Live For Live Music: The list of musicians you’ve shared the stage with is a mile long. If the opportunity presents itself, who else would you like to share the stage with?

Karina Rykman: Damn, the list is endless! How crazy can I get here with this question? Beck is my idol. I’d absolutely spontaneously combust if I got to play a second of music with the guy in any capacity. Nine Inch Nails would be a dream. I’d want to sit in on “You Know What You Are?” and go fucking crazy with the strobes. I’m allowed to think big here right? Like bucket list sh*t? Ha! Ween. Always Ween. LCD Soundsystem. I’d want Snoop Dogg to call me up to play the “Lodi Dodi” bassline on the Doggystyle 30th anniversary tour. How’s that?

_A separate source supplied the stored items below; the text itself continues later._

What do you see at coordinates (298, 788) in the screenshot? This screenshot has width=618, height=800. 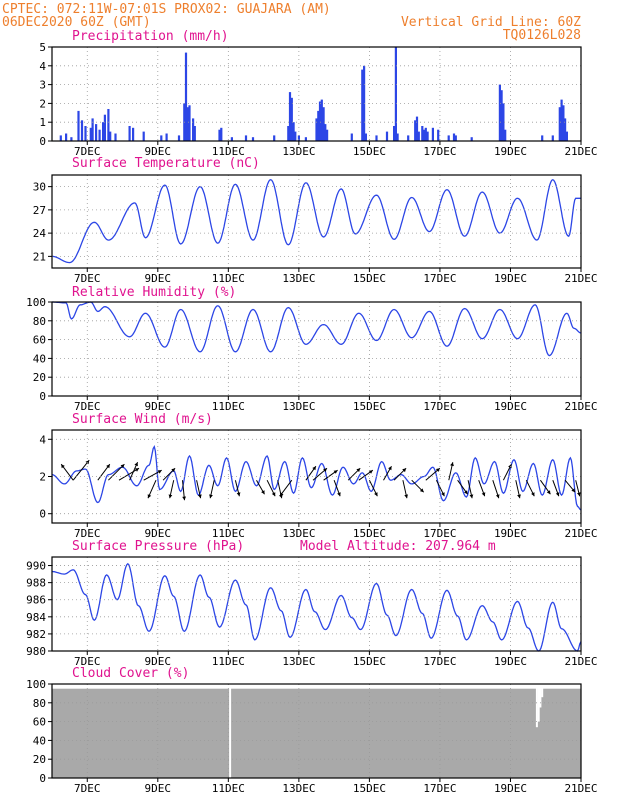 I see `cloud-xtick-label: 13DEC` at bounding box center [298, 788]. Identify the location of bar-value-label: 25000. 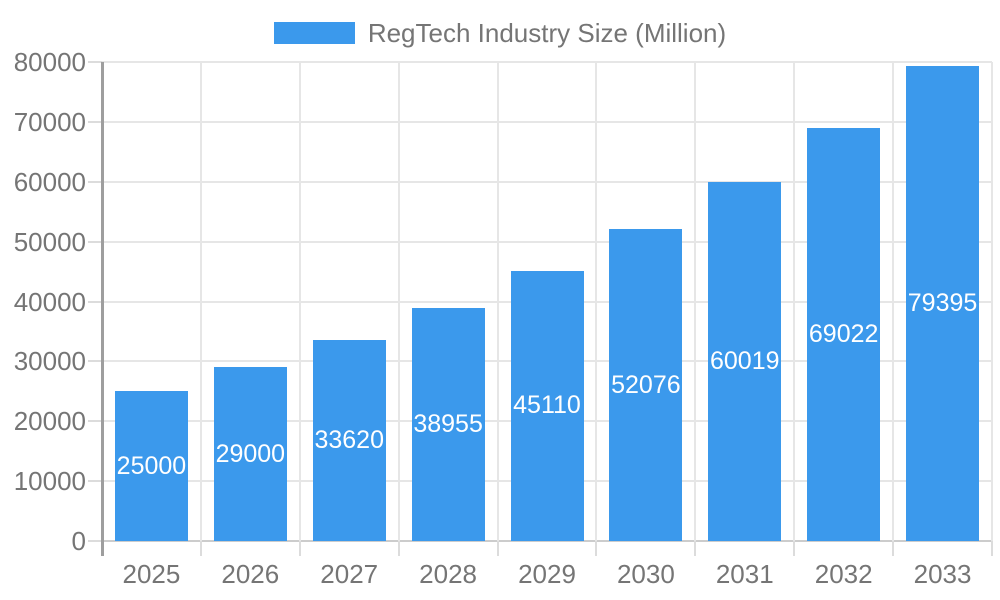
(152, 466).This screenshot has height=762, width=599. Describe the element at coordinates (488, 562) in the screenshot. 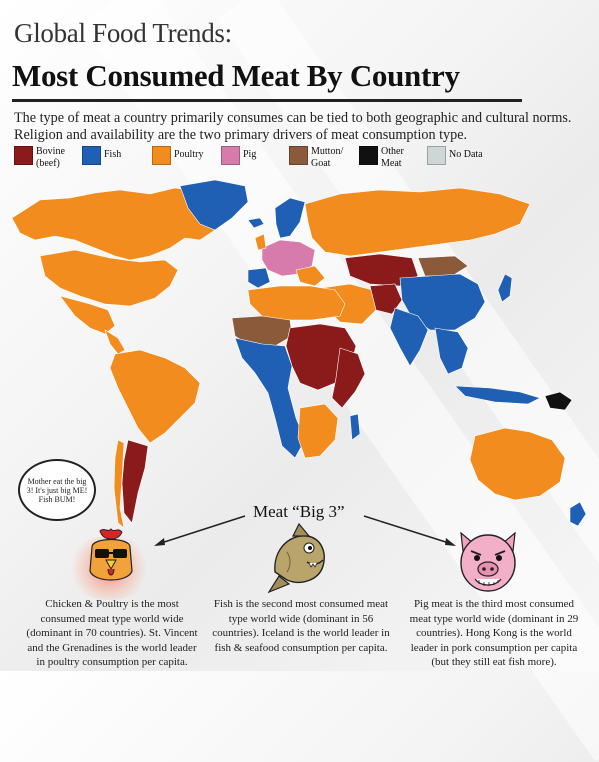

I see `pig-icon` at that location.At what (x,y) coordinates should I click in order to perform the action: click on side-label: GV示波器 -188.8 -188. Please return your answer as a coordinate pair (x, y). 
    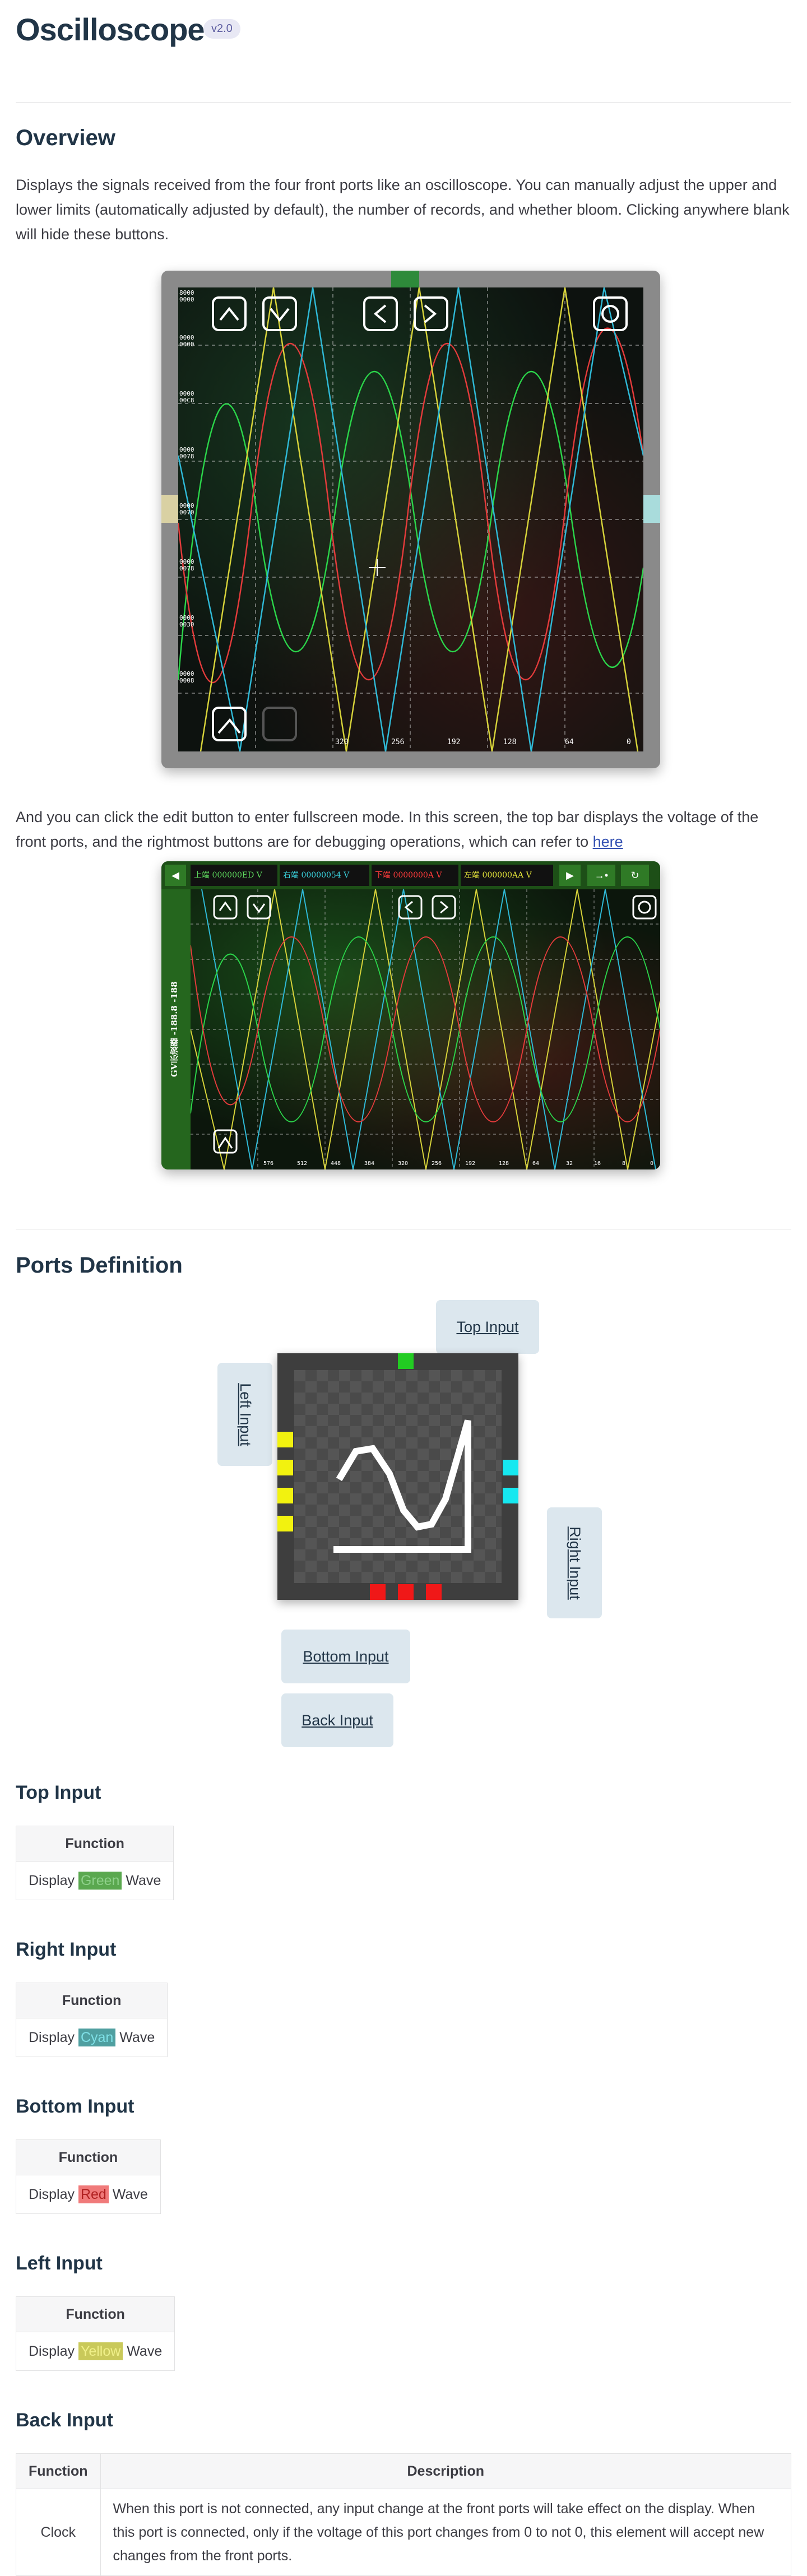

Live For Live Music: Is there any advice you give to musicians that are looking to break into the scene? What they should focus on to make sure they stay the course?

Karina Rykman: I’m kinda a bad person to give advice, as I’ve done quite literally everything in my own f*cked up way my entire life, just with lots of tenacity and obsession and focus and true love for music. It’s my work, my play, my relief, the vehicle through which I socialize…it’s my whole world and everything orbits around it. If you feel that way about anything, I believe you can make a life out of it. Love it until it drowns you in it, and then love it some more. Make friends with people who feel the same way—find your people through your passion. Make things with those people. And be kind to everyone, even when they look at you funny and tell you the merch booth is over there when you load into a club and you’re actually the bass player.